Joaquin Guzman, known as “El Chapo” or Shorty, took 41st place in the new ranking, ahead of Presidents Medvedev and Sarkozy and Binyamin Netanyahu, Prime Minister of Israel. Guzman is the alleged head of the Sinaloa drug cartel that has funnelled up to $19 billion worth of cocaine into the US through tunnels under the border fence.
He was arrested in Mexico on drug and murder charges in 1993 but managed to escape from prison in 2001.
He is not the only crime boss on the Forbes list: India’s most wanted man, Dawood Ibrahim Kaskar, alleged head of the Mumbai-based D-Company crime syndicate, also makes the cut in 50th place.
Predictably, President Obama “emerged, unanimously, as the world’s most powerful person, and by a wide margin”, Forbes said on its website. “Presides over world’s largest, most innovative, most dynamic economy; Commander-in-Chief of planet’s richest, deadliest military; finger on button of nuclear arsenal containing more than 5,000 warheads; head of state of world’s sole superpower; his Democrats have majorities in both US House and Senate; recently awarded Nobel Peace Prize, apparently for general awesomeness.”
The US leader is followed by President Hu of China and Vladimir Putin, the Russian Prime Minister — who is far above the 43rd-ranked Mr Medvedev.
Ben Bernanke, the chairman of the US Federal Reserve, comes in fourth because of the expansion of the US central bank’s role in the current recession. The Google founders Sergey Brin and Larry Page take joint fifth ahead of Carlos Slim Helu, the Mexican mogul, and Rupert Murdoch, media magnate and proprietor of The Times.
Gordon Brown may be headed for a tough election but he, too, made the list, coming in 29th place — behind Silvio Berlusconi (12) and Angela Merkel (15) but ahead of Mr Sarkozy (56). The magazine’s verdict? “Finally moving out of former Prime Minister Tony Blair’s shadow in 2007 should have put a smile on the dour Scot’s face. But subprime mess and Blair’s Middle East legacy took care of that. Gained plaudits for global social justice efforts, though.”

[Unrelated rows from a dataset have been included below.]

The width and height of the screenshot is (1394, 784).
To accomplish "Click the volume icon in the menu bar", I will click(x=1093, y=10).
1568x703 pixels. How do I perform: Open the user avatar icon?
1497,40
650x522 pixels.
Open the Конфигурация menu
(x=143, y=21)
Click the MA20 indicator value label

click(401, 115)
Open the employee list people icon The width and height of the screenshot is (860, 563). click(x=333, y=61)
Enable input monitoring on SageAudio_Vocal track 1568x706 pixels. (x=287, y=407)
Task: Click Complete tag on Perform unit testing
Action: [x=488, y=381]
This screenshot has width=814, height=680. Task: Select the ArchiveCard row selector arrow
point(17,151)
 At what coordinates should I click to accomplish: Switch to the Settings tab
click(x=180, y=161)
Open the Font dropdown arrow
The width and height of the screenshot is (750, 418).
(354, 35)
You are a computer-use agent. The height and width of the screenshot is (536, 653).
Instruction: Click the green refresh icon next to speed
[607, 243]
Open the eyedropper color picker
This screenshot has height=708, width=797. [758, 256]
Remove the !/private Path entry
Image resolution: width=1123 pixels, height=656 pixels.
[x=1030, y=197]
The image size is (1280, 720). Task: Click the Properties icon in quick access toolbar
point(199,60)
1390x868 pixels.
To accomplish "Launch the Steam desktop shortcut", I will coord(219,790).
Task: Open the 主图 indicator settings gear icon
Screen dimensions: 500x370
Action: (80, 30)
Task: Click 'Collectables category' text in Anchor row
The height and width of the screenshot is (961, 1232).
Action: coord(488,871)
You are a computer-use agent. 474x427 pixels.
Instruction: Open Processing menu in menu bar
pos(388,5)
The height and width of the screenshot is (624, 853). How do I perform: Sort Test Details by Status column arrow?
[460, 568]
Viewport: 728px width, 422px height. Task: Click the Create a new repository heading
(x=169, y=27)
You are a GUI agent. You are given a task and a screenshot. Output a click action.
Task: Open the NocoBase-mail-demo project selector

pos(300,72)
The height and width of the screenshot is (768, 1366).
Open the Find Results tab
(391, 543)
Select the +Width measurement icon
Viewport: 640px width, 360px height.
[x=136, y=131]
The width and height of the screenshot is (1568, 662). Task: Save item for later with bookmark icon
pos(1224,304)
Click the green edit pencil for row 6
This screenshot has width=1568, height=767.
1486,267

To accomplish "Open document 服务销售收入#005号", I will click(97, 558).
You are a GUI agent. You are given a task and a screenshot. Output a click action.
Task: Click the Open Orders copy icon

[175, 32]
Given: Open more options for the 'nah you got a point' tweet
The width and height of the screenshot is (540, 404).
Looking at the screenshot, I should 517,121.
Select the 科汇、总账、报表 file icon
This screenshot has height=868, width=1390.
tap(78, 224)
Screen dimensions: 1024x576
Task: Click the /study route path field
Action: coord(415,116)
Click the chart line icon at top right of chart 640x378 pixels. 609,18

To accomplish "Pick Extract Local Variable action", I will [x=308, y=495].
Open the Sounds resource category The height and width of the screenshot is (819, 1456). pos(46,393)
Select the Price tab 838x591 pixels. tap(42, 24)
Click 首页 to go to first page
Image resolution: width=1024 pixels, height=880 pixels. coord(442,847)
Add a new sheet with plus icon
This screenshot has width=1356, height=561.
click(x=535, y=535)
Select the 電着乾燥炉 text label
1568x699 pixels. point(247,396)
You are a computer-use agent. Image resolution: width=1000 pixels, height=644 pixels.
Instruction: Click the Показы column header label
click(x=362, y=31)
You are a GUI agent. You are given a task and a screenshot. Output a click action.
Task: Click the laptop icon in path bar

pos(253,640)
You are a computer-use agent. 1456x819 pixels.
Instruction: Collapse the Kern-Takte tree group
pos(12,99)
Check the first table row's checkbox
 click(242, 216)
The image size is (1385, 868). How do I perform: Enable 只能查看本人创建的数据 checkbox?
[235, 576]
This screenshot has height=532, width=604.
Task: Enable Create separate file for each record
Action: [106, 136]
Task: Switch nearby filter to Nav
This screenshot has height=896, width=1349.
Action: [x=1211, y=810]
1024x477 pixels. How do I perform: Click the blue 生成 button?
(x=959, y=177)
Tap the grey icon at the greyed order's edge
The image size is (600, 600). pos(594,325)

Mr Brown is one of only two Britons on the list of 67 — one person for every 100 million of the world’s population — and no, the other one is not the Queen. In 65th place is a surprise entrant: Mark Thompson, the Director-General of the BBC, whose channels are watched and listened to by more than 400 million people worldwide. “State support insulates giant from vagaries of advertising market, but not editorial lapses,” Forbes says.
The list puts Osama bin Laden, head of al-Qaeda, in 37th place, calling him the most powerful person in the world unable to use a cellphone. “Despite infrequent communications, persistent rumours of his death, symbolic power undiminished: impressionable youths continue to self-detonate in his name; casus belli of two US-led wars costing over $1 trillion.” Bin Laden comes two places above the Dalai Lama.
Others on the list include Pope Benedict XVI in 11th place as the spiritual leader of one sixth of humanity, and at 45 Oprah Winfrey, the TV talk-show queen who, says the magazine, “can manufacture a best-seller and an American president”. Bill Clinton stands in 31st place, far behind his wife Hillary, the US Secretary of State, in 17th. Mrs Clinton is “not president but now more popular”.
George Bush, though he has been out of office less than a year, apparently didn’t come close to making the list.